What environmental concerns does the author highlight in the essay?

Solution

Tishani Doshi uses her journey to Antarctica to highlight several critical environmental concerns: 1. Global warming and melting ice: • The Antarctic ice sheet is melting at an accelerating rate due to rising global temperatures caused by greenhouse gas emissions. • If the West Antarctic ice sheet collapses, sea levels could rise by 5 metres — catastrophic for billions of people living in coastal areas. 2. Ozone depletion: • The hole in the ozone layer is most severe over Antarctica, caused by human-produced chemicals (CFCs — chlorofluorocarbons). • The ozone layer protects the Earth from harmful ultraviolet radiation.
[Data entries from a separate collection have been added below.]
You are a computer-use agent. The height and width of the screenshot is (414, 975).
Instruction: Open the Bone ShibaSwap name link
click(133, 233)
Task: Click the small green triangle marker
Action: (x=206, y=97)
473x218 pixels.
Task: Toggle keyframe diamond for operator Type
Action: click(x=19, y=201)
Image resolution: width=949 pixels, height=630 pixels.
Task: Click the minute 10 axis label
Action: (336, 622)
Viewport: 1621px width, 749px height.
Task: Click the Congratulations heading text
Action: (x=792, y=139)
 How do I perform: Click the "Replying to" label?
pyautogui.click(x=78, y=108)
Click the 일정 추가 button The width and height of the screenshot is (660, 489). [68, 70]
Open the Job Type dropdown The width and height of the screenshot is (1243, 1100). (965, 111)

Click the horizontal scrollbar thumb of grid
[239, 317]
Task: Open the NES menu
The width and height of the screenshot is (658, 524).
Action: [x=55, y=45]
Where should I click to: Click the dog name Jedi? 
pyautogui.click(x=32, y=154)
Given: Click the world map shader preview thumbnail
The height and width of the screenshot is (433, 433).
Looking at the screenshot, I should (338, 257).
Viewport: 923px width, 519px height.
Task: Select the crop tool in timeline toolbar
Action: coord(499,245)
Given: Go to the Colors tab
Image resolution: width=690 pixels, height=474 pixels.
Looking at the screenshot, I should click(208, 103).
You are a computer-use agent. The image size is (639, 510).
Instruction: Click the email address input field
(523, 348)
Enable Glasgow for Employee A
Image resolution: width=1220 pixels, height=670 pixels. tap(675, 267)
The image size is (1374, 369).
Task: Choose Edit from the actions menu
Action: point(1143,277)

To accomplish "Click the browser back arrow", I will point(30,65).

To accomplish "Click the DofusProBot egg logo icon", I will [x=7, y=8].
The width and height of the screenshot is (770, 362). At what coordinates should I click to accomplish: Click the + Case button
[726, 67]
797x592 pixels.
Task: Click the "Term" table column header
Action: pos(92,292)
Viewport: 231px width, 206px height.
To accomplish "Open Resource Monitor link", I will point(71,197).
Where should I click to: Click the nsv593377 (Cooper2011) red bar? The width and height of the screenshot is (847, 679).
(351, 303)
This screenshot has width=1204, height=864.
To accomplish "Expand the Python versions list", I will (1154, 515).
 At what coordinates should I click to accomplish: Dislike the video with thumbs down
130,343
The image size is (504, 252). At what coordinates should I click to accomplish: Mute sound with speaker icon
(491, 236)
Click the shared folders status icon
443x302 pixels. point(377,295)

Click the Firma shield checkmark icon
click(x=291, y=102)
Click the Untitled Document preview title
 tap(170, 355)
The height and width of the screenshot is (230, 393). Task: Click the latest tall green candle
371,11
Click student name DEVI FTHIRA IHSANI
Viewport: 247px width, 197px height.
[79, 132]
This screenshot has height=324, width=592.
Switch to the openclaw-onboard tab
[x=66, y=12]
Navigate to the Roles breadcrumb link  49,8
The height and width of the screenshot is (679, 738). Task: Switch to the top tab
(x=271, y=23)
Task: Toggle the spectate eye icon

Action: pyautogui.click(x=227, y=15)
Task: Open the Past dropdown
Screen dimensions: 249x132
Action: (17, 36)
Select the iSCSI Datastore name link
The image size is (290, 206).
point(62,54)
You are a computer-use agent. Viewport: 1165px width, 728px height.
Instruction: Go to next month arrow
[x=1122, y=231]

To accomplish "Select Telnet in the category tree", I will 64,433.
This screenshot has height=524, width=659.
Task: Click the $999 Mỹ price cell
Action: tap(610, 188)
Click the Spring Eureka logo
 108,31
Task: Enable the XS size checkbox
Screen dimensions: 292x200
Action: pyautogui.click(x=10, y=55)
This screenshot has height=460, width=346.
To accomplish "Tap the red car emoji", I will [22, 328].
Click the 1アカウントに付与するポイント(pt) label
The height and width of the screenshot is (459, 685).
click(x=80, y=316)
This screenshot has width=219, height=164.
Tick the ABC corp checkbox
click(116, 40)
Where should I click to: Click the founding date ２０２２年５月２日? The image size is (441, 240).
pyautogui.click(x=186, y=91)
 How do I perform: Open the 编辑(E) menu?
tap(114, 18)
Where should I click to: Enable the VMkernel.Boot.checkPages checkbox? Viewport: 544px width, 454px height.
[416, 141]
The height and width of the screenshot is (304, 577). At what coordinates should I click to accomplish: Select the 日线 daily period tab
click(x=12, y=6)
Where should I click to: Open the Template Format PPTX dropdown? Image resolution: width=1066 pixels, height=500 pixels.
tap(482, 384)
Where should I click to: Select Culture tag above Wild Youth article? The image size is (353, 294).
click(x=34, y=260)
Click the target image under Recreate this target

Its depletion affects plant life, plankton, and the food chain. 3. The fragility of the phytoplankton ecosystem: • Phytoplankton in Antarctic waters are the base of the entire Southern Ocean food chain. They are also responsible for absorbing carbon dioxide and producing oxygen. • Rising UV radiation and changing ocean temperatures threaten phytoplankton populations. A collapse of phytoplankton could affect the entire global food chain and atmosphere. 4. Carbon dioxide accumulation: • Ice cores show that current levels of CO₂ in the atmosphere are higher than at any point in the past 650,000 years — directly linked to fossil fuel burning. 5. The interconnectedness of global systems: • Antarctica reminds us that all Earth's systems are interconnected. What happens in the Southern Ocean affects weather patterns, ocean currents, and biodiversity worldwide. 6. The need for collective action: • The essay ends with a sense of urgency: Antarctica's beauty and fragility is a reminder that humanity must act collectively and swiftly if this 'final frontier' — and by extension, the entire planet — is to be preserved for future generations.